Fix `HIT.cmake` handling of no architectures found

Open msimberg opened this issue 2 years ago • 1 comments

When trying to install HIP on a system without any devices available (such as a login node without GPUs on a cluster) the CMake configuration fails in HIT.cmake like this:

-- CMAKE_TESTING_TOOL:
-- CMAKE HIP ARCHITECTURES: OFF
Traceback (most recent call last):
  File "/opt/rocm/bin/rocm_agent_enumerator", line 257, in <module>
    main()
  File "/opt/rocm/bin/rocm_agent_enumerator", line 241, in main
    target_list = readFromKFD()
  File "/opt/rocm/bin/rocm_agent_enumerator", line 193, in readFromKFD
    for node in sorted(os.listdir(topology_dir)):
FileNotFoundError: [Errno 2] No such file or directory: '/sys/class/kfd/kfd/topology/nodes/'
-- ROCm Agent Enumurator Result: 1
CMake Error at /tmp/simbergm/spack-stage/spack-stage-hip-5.4.3-6riler52zjomlj3yrpd3fntoq77twl2n/spack-src/tests/hit/HIT.cmake:49 (string):
  string sub-command REPLACE requires at least four arguments.
Call Stack (most recent call first):
  CMakeLists.txt:461 (include)


-- ROCm Agent Enumurator found no valid architectures
-- Configuring incomplete, errors occurred!

This is building HIP through spack (I can provide instructions to reproduce this if needed).

This PR fixes the call to string(REPLACE ...) to properly quote HIP_GPU_ARCH so that the call doesn't fail.
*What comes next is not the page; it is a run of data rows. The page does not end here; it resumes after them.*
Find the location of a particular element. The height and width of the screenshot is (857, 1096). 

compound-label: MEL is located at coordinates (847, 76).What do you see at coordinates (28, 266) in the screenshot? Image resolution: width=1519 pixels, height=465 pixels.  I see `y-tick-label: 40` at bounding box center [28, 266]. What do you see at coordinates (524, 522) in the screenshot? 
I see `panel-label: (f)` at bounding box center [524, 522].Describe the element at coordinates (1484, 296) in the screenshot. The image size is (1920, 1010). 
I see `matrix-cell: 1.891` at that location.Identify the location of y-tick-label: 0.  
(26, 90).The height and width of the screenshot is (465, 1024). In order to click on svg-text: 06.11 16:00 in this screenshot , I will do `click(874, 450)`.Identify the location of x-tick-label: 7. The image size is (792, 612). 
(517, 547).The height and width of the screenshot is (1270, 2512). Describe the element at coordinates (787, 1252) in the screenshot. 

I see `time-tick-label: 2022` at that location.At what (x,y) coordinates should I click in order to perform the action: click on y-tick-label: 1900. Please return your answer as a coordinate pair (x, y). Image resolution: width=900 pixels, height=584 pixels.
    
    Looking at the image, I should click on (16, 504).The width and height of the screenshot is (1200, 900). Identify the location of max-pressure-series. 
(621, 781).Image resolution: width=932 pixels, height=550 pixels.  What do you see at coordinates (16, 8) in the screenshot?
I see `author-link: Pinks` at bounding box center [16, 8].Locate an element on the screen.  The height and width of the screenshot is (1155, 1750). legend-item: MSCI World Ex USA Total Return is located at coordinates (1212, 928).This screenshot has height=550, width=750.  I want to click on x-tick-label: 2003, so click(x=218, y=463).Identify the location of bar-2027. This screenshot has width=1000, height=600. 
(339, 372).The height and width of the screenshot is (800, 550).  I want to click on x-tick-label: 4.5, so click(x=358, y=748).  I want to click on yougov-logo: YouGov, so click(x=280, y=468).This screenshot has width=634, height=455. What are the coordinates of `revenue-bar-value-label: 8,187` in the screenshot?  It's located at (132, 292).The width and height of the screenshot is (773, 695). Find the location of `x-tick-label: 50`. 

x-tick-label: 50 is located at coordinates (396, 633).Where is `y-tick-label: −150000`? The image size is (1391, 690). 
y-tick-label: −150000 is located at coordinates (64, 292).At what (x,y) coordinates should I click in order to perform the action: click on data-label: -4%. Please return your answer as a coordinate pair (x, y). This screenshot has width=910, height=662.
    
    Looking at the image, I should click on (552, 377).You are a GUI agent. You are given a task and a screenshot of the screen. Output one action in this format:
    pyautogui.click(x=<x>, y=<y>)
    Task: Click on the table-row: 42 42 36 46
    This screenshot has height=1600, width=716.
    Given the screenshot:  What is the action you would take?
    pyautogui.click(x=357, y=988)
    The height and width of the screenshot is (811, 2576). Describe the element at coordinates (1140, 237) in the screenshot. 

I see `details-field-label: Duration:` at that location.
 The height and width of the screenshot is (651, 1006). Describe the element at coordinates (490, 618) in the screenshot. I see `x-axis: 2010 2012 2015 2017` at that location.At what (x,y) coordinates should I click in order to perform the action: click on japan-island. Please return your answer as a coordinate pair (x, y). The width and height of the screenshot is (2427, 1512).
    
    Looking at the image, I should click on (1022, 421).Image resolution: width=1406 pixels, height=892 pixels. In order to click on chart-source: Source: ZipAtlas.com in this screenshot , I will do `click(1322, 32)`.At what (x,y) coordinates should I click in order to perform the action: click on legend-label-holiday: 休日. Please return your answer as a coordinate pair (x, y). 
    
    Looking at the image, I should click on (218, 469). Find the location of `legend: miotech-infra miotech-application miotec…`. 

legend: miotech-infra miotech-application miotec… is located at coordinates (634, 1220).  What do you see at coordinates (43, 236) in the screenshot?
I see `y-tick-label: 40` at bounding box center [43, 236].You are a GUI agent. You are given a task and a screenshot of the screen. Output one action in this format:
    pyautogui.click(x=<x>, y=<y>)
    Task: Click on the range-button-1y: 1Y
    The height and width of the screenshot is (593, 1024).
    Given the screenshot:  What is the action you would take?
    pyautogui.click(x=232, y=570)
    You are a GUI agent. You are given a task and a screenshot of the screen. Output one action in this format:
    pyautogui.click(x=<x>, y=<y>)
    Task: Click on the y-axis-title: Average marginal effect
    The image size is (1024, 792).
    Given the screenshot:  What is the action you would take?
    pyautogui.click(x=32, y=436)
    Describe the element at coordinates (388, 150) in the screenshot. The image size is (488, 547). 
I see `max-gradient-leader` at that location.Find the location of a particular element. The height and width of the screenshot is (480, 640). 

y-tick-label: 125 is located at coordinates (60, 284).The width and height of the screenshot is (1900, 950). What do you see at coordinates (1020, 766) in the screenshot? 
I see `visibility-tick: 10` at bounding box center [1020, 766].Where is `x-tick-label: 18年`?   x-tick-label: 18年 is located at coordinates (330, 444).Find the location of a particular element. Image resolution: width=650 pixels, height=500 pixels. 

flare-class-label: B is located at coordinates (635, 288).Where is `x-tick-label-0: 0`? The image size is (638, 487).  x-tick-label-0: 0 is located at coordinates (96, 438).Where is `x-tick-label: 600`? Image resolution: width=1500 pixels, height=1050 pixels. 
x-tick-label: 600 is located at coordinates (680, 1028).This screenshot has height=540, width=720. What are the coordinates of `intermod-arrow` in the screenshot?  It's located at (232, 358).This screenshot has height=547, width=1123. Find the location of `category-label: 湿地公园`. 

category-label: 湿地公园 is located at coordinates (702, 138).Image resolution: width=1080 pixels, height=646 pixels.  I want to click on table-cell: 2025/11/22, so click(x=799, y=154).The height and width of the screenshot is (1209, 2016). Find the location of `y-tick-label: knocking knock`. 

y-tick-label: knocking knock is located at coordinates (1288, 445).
Alternatively, or additionally, you could probably do something with the non-zero exit code of rocm_agent_enumerator, but I don't know if it can have a non-zero exit code but still list some architectures? So I haven't changed anything regarding that.

As a flyby this fixes some typos of "Enumurator".

msimberg avatar Apr 18 '23 16:04 msimberg

Ping? Any comments on this?

msimberg avatar May 17 '23 13:05 msimberg